GSemSplat: Generalizable Semantic 3D Gaussian Splatting from Uncalibrated Image Pairs

TL;DR

GSemSplat introduces a novel framework for generalizable 3D semantic modeling from sparse, uncalibrated image pairs, eliminating the need for dense scene-specific optimization and calibration, thus broadening practical applications.

Contribution

It proposes GSemSplat, a method that learns open-vocabulary semantic 3D representations linked to Gaussian primitives without per-scene optimization or calibration, leveraging dual-feature supervision.

Findings

Outperforms traditional scene-specific methods on ScanNet++

Effectively learns semantic features from sparse, uncalibrated images

Demonstrates generalization across diverse scenes

Abstract

Modeling and understanding the 3D world is crucial for various applications, from augmented reality to robotic navigation. Recent advancements based on 3D Gaussian Splatting have integrated semantic information from multi-view images into Gaussian primitives. However, these methods typically require costly per-scene optimization from dense calibrated images, limiting their practicality.

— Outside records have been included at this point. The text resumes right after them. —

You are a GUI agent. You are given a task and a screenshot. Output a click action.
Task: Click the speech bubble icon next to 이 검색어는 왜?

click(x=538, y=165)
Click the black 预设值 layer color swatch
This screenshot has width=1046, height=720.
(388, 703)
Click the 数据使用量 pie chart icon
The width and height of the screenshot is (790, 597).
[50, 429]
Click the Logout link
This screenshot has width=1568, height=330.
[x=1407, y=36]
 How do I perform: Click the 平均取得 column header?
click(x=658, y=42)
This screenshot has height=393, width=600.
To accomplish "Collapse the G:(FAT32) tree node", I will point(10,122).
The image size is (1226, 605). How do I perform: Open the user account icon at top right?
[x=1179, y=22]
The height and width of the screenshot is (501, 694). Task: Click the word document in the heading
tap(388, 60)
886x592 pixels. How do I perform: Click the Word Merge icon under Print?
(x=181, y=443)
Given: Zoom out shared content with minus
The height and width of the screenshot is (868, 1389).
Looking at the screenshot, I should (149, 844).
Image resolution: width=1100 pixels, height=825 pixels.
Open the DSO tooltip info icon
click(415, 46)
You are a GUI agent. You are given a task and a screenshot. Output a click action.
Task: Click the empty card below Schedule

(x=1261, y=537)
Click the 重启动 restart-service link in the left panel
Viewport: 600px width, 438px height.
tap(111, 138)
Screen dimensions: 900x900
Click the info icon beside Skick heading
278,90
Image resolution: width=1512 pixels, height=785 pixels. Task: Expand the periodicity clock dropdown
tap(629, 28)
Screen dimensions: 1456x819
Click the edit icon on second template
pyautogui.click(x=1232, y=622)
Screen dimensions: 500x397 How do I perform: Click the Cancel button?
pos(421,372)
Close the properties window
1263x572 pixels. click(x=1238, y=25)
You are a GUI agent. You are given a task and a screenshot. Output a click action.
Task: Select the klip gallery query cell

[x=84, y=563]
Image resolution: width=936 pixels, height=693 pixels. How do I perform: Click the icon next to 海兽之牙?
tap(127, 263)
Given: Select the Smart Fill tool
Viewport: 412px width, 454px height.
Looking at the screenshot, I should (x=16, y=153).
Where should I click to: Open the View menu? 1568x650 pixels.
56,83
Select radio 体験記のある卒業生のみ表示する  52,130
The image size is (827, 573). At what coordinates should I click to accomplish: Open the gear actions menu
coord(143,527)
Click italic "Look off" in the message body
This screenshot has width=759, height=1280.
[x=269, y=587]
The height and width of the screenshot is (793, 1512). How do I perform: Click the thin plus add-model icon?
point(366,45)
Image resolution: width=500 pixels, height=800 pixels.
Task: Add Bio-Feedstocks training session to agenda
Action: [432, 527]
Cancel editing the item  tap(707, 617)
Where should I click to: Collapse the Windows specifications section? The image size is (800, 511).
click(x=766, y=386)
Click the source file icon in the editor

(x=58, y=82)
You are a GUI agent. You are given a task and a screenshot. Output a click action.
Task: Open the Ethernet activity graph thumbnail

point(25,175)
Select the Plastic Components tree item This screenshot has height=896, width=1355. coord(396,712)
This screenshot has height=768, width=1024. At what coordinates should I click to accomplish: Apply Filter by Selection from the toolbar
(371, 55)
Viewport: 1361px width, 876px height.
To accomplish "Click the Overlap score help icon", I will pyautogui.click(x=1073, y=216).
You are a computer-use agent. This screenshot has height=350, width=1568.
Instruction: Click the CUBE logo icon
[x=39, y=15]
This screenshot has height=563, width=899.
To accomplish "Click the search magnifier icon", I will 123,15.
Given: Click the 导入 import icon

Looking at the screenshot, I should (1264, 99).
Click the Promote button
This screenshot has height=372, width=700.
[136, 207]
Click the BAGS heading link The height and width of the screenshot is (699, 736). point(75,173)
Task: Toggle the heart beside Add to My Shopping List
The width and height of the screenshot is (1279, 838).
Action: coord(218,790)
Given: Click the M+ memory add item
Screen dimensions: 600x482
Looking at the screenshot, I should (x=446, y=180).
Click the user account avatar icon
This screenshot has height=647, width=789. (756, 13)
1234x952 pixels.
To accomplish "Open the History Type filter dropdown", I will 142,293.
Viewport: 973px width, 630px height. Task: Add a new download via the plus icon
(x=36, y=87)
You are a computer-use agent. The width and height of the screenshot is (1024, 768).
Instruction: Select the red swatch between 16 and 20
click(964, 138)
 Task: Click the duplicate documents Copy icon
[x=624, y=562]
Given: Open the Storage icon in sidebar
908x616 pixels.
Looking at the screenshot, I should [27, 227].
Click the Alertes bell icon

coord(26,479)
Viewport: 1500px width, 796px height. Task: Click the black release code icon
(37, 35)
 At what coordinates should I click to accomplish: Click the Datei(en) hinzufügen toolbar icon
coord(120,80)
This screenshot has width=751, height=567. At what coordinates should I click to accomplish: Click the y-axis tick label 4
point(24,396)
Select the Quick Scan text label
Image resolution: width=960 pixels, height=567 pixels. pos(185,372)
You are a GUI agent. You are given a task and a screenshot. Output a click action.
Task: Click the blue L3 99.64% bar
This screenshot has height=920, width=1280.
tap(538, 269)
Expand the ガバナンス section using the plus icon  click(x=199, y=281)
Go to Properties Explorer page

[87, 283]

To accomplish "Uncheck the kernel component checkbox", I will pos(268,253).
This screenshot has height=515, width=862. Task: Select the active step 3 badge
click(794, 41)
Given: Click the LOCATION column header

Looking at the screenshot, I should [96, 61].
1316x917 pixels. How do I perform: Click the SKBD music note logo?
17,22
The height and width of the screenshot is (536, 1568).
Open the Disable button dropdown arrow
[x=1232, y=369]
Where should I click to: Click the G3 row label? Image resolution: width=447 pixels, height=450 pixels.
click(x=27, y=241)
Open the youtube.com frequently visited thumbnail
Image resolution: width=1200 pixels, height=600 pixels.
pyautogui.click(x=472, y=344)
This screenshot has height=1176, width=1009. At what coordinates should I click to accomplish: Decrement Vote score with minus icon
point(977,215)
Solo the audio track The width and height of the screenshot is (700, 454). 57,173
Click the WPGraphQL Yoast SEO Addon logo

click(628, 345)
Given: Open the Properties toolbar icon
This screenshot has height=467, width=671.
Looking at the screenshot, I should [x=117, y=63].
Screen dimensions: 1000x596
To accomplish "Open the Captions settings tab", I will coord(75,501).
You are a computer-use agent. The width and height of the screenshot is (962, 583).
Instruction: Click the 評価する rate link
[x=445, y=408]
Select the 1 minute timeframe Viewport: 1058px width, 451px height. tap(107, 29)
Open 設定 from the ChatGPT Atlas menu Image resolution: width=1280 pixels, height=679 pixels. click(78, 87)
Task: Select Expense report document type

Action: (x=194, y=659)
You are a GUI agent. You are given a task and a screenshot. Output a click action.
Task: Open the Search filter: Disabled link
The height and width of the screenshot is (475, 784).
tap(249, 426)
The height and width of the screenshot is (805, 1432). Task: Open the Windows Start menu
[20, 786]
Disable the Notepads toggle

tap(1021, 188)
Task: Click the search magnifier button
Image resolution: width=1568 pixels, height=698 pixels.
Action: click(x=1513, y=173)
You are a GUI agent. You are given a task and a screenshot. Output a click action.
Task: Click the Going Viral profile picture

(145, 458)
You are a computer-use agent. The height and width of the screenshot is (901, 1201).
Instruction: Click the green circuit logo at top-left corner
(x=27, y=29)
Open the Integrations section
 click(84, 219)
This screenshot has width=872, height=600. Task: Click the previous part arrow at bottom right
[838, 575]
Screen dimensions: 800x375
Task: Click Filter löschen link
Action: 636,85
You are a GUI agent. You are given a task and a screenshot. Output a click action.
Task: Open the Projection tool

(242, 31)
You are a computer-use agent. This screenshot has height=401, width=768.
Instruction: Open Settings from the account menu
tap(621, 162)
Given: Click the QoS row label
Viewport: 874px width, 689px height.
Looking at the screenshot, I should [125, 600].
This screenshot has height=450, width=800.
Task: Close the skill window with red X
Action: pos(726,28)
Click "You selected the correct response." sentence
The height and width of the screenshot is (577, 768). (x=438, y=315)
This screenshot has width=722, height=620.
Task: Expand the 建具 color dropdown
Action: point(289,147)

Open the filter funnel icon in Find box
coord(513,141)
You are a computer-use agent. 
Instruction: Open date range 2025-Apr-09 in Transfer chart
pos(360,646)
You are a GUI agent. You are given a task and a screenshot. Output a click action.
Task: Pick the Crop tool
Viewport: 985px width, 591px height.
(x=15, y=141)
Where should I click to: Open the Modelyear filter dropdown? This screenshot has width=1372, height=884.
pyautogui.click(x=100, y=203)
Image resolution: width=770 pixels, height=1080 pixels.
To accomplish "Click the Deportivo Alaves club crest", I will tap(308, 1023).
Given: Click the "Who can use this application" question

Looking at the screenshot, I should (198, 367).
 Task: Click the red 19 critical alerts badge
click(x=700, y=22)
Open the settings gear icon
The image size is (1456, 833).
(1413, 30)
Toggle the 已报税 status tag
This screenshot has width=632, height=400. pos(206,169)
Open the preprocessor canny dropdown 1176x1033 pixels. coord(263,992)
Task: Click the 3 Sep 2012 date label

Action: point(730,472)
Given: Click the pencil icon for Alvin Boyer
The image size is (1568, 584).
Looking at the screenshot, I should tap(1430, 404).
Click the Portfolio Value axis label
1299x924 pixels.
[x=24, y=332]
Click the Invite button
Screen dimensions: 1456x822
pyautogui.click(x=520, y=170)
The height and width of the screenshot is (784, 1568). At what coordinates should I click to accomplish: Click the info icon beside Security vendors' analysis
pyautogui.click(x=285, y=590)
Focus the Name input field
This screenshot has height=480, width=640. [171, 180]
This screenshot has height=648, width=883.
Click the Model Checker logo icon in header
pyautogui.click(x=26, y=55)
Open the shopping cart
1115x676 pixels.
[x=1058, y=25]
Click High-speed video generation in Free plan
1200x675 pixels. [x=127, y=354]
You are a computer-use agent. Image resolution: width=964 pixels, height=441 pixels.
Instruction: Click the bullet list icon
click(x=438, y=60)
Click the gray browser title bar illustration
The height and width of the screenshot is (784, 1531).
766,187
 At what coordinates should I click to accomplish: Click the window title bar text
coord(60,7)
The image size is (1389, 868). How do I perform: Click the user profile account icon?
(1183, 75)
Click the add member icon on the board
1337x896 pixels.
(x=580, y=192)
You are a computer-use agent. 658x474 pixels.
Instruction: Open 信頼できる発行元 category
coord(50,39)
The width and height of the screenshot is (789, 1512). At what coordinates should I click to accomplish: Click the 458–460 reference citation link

In this paper, we consider the new task of generalizable 3D semantic field modeling from sparse, uncalibrated image pairs. Building upon the Splatt3R architecture, we introduce GSemSplat, a framework that learns open-vocabulary semantic representations linked to 3D Gaussians without the need for per-scene optimization, dense image collections or calibration. To ensure effective and reliable learning of semantic features in 3D space, we employ a dual-feature approach that leverages both region-specific and context-aware semantic features as supervision in the 2D space. This allows us to capitalize on their complementary strengths. Experimental results on the ScanNet++ dataset demonstrate the effectiveness and superiority of our approach compared to the traditional scene-specific method. We hope our work will inspire more research into generalizable 3D understanding.